(Data section begins)

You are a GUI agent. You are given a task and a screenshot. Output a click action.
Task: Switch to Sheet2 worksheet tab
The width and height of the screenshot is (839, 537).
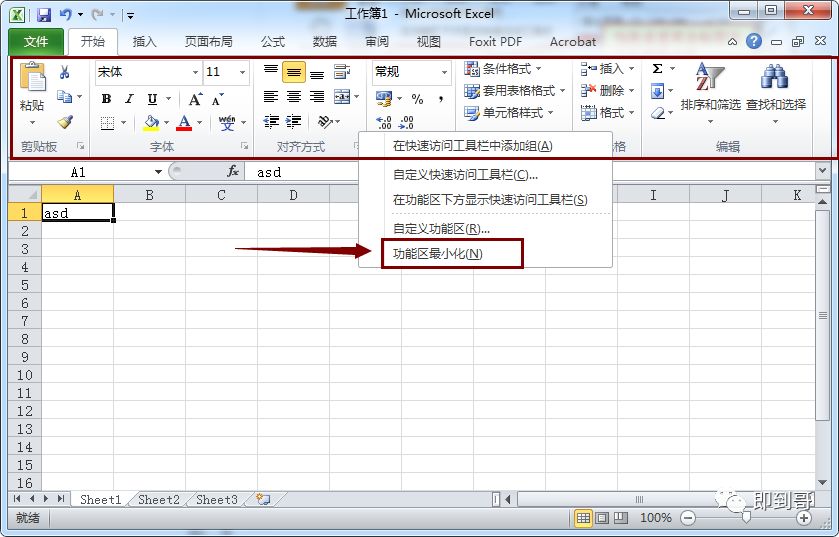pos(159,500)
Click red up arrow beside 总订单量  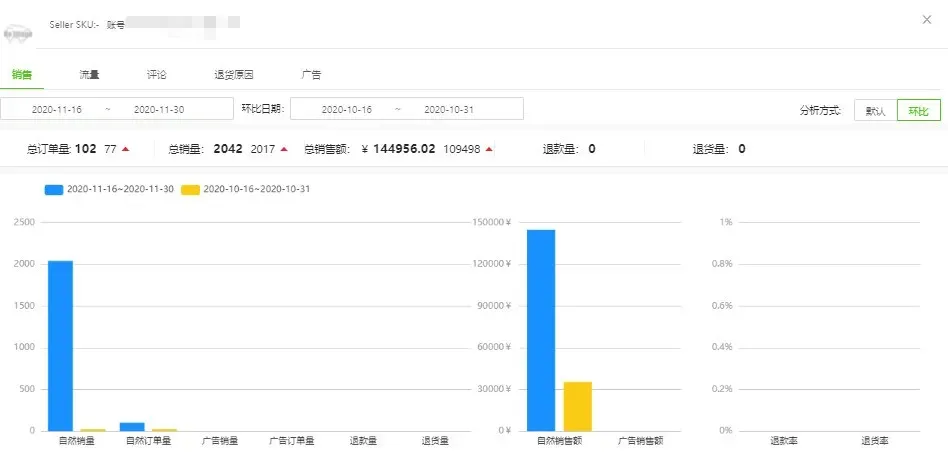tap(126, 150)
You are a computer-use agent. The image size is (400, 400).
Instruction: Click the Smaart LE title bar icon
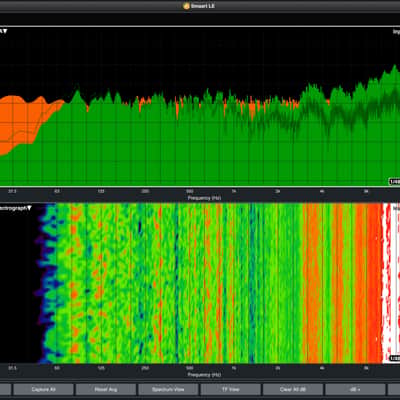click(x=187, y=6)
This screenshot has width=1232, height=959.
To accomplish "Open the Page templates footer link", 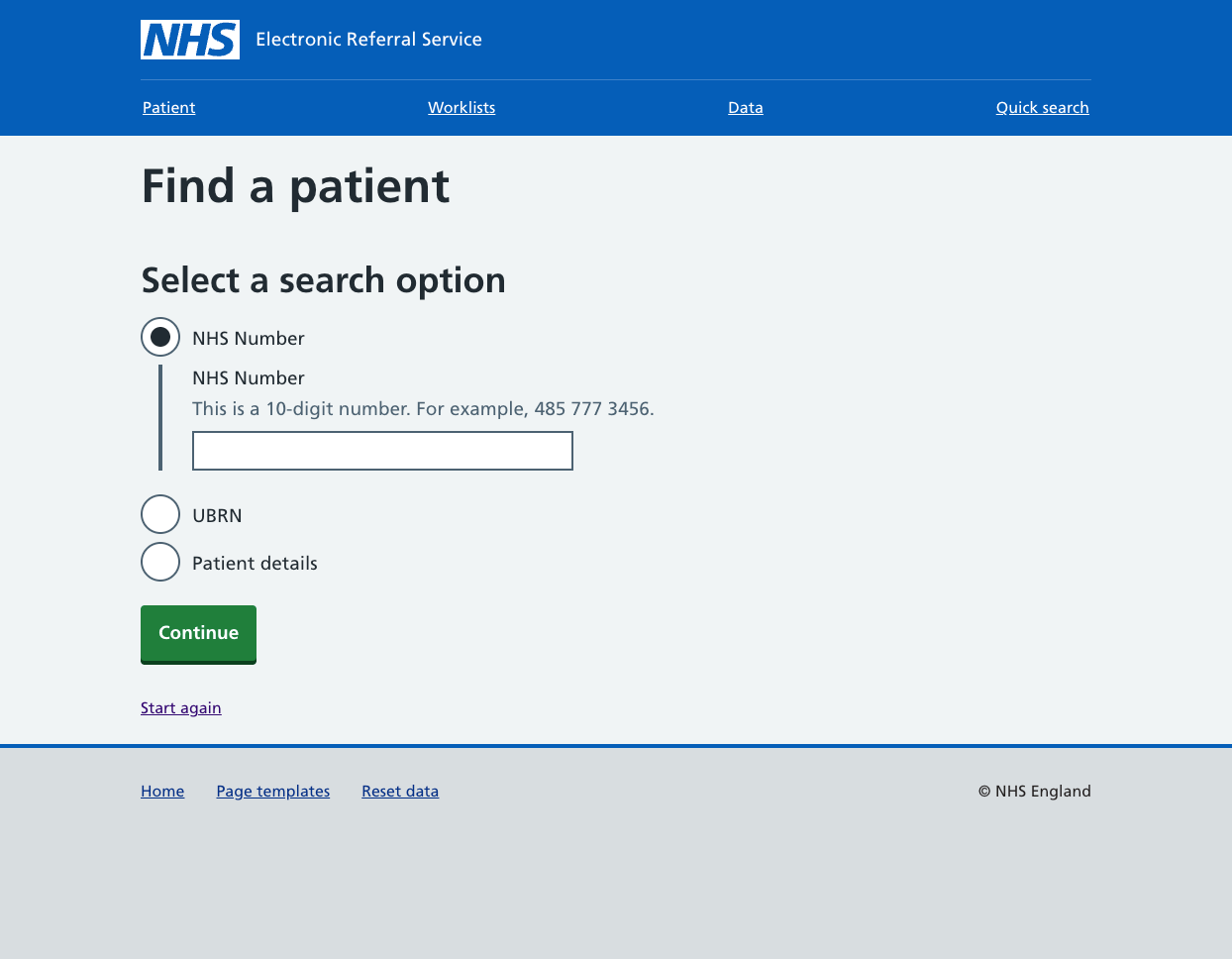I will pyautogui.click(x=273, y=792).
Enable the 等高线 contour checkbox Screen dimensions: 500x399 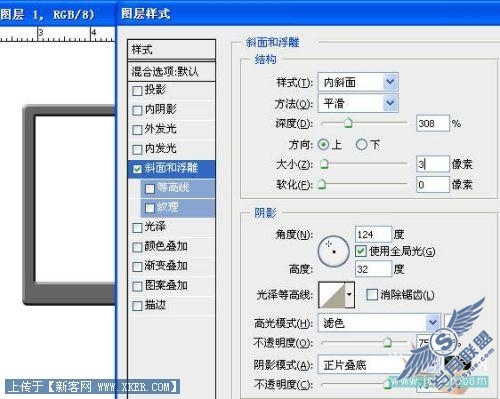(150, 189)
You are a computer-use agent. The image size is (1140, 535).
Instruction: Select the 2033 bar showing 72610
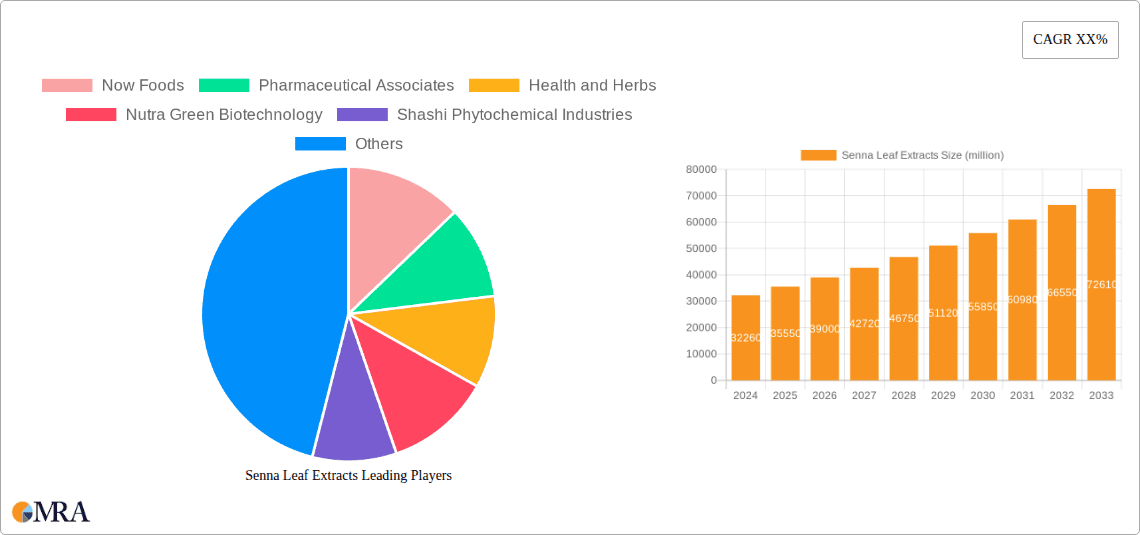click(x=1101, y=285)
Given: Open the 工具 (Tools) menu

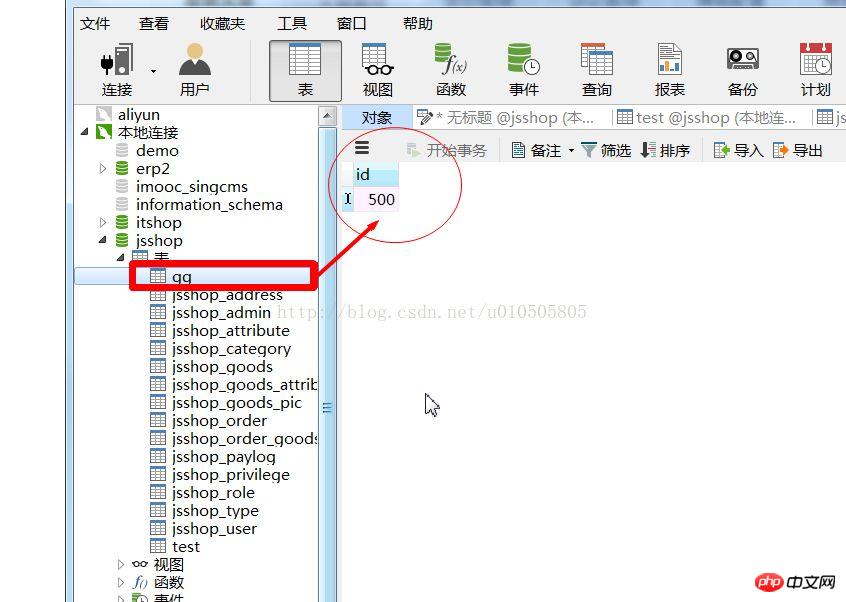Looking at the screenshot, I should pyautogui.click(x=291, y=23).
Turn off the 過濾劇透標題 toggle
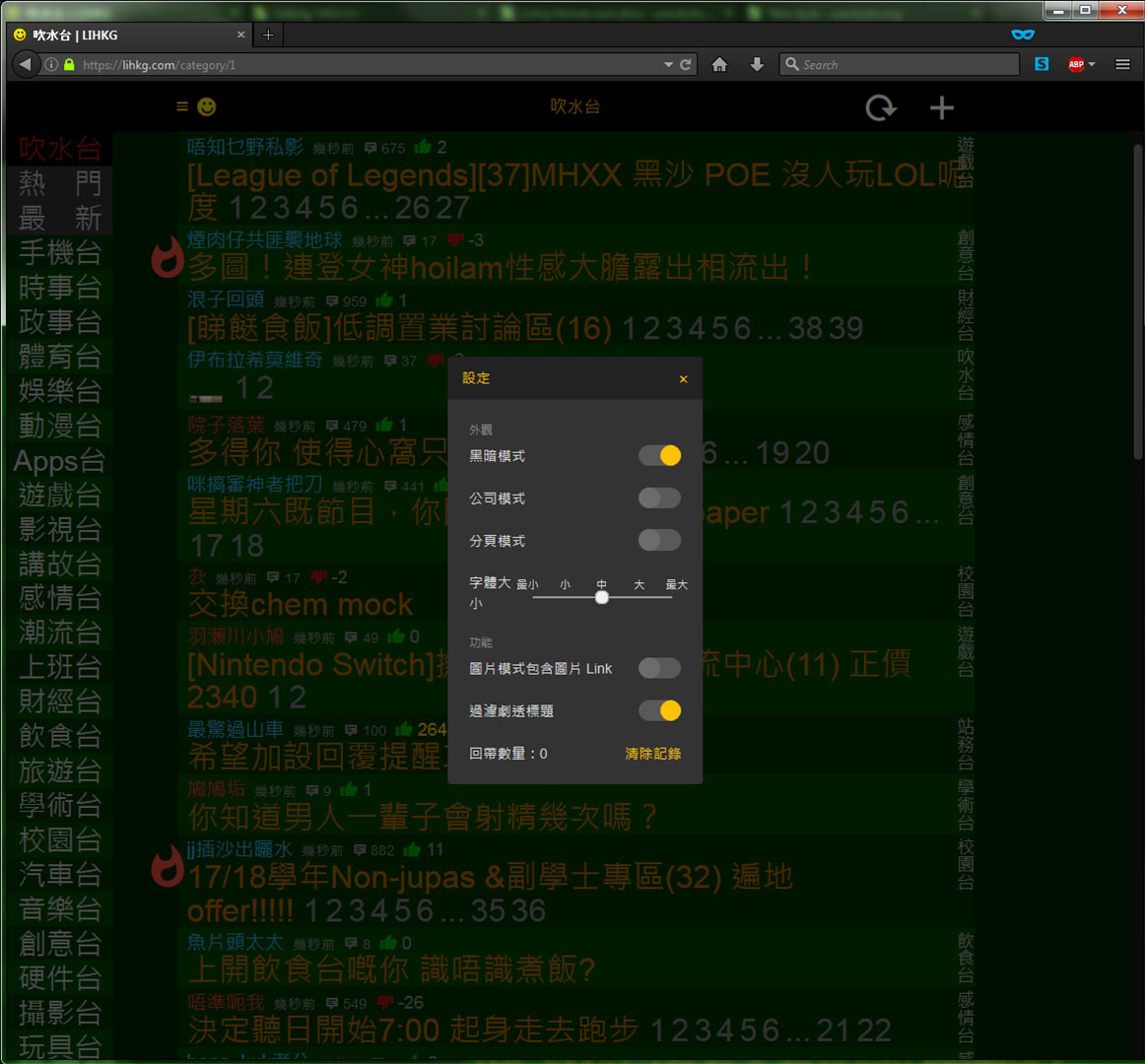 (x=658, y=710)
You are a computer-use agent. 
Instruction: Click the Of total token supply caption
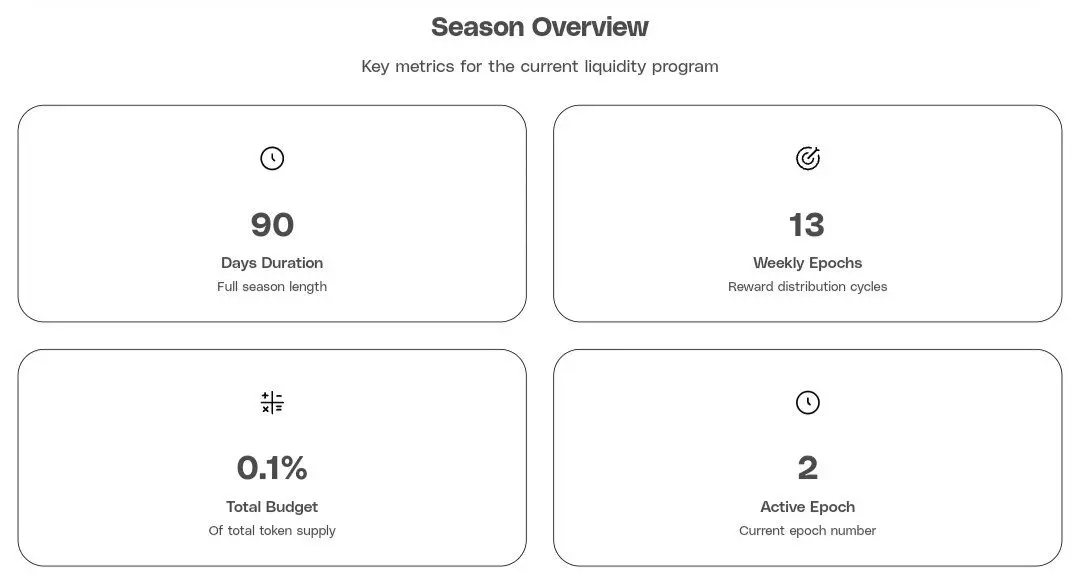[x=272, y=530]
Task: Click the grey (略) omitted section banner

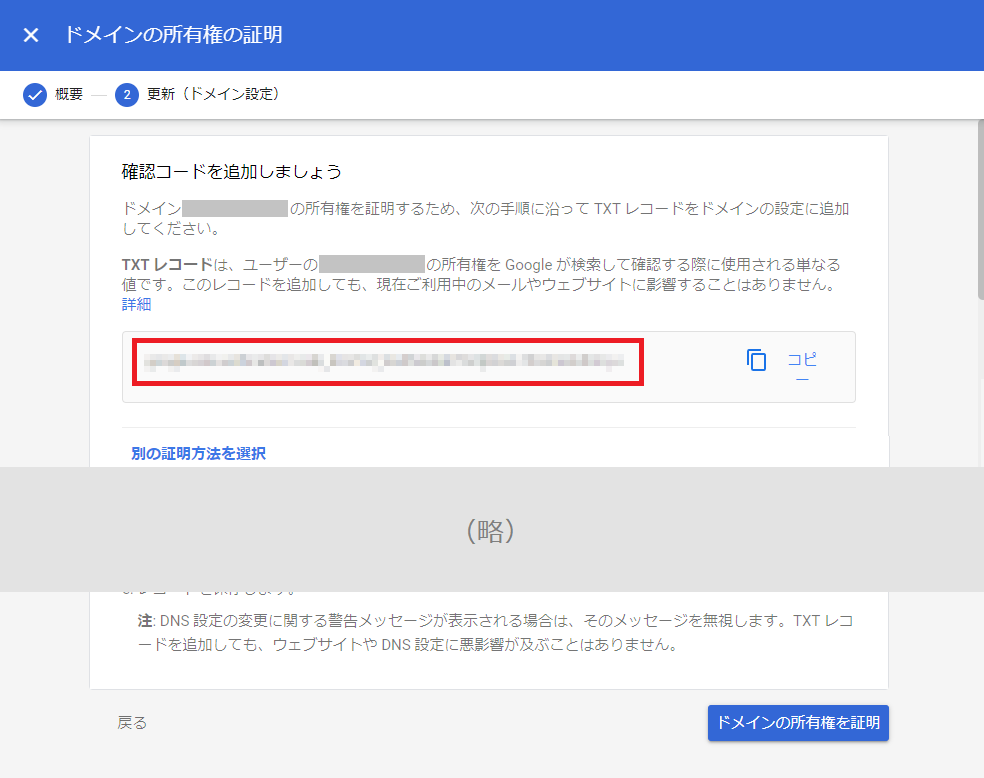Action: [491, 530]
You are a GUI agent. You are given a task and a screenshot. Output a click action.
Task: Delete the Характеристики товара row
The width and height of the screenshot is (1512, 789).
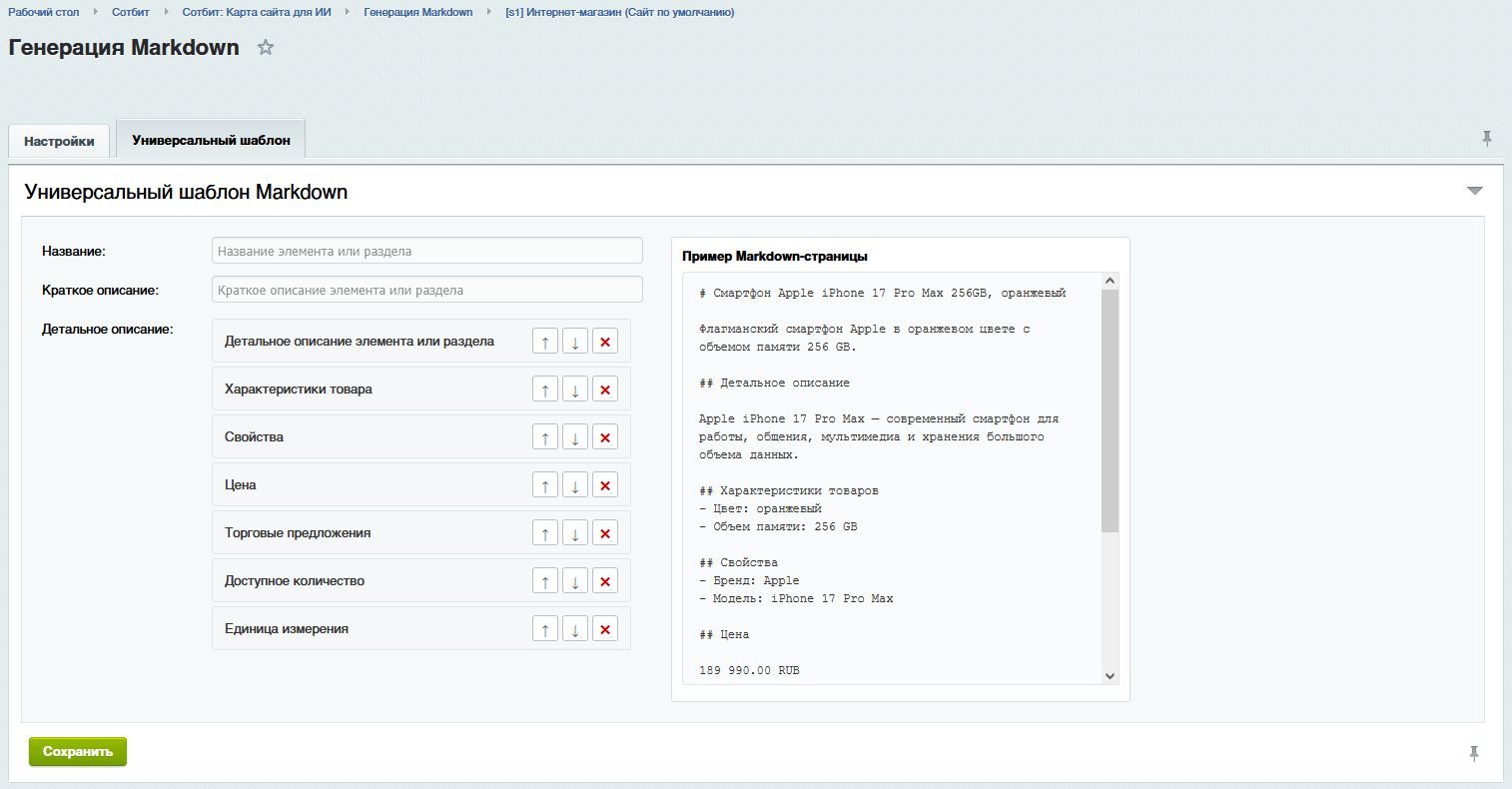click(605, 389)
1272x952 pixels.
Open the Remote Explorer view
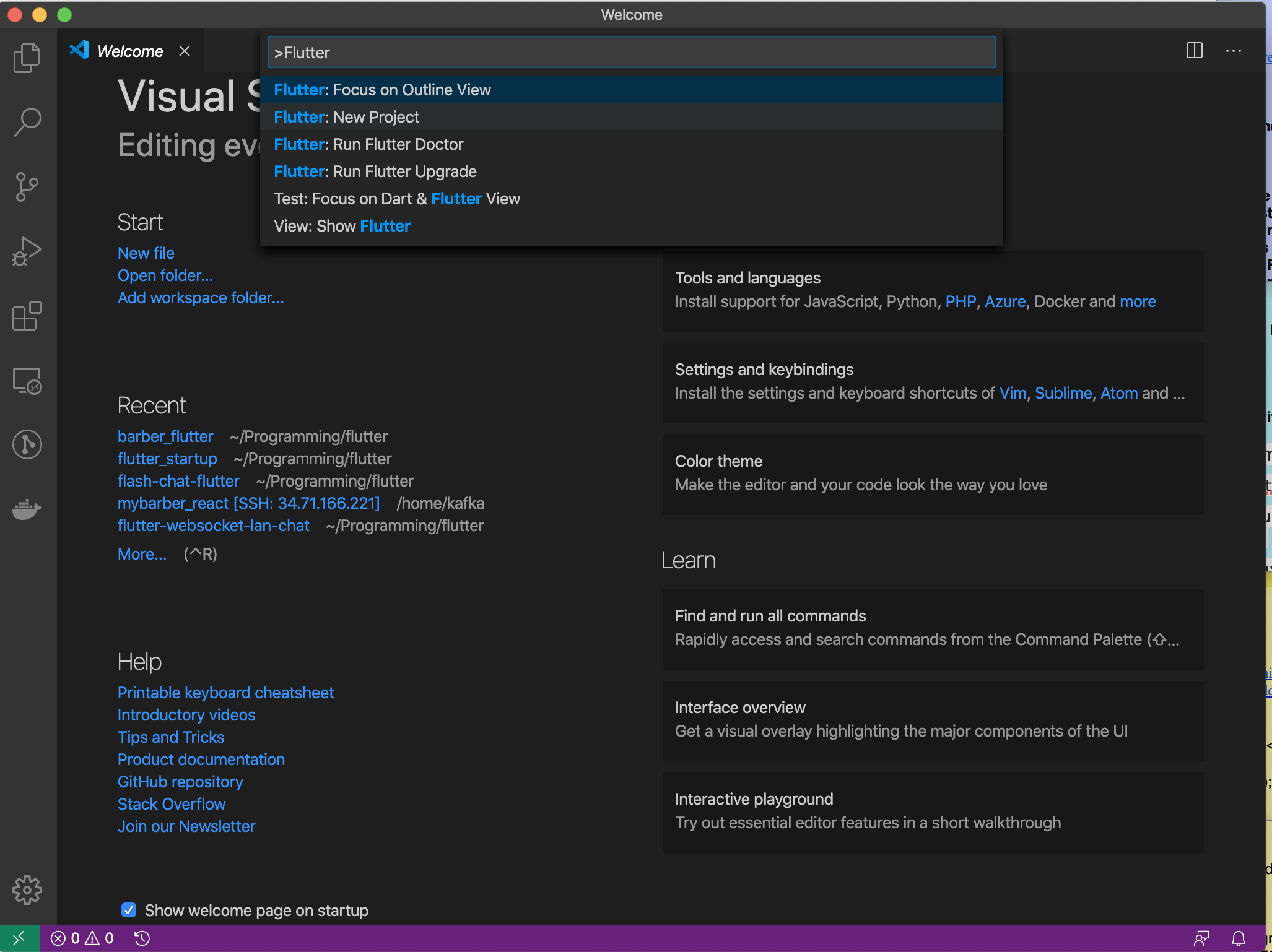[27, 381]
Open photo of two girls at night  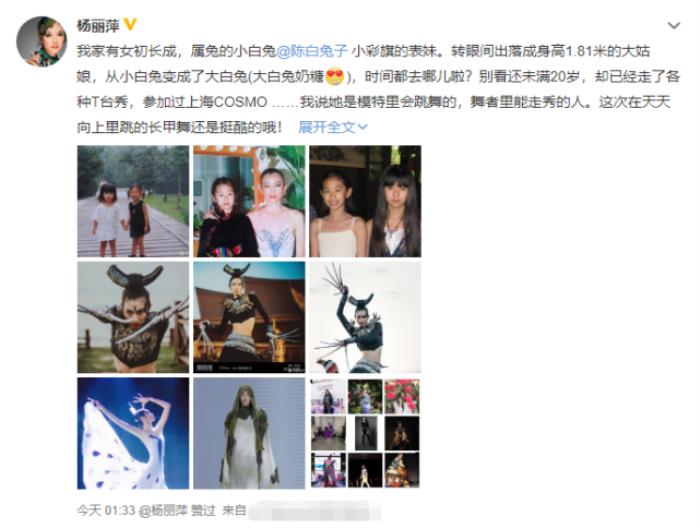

(Data section ends)

● **Work task**: From the records above, pull every line that carries the word "agent".

● **Answer to this exercise**:
You are a GUI agent. You are given a task and a screenshot. Output a click action.
You are a computer-use agent. The image size is (400, 400).
You are a computer-use agent. The image size is (1140, 535).
You are a computer-use agent. 
You are a GUI agent. You are given a task and a screenshot. Output a click action.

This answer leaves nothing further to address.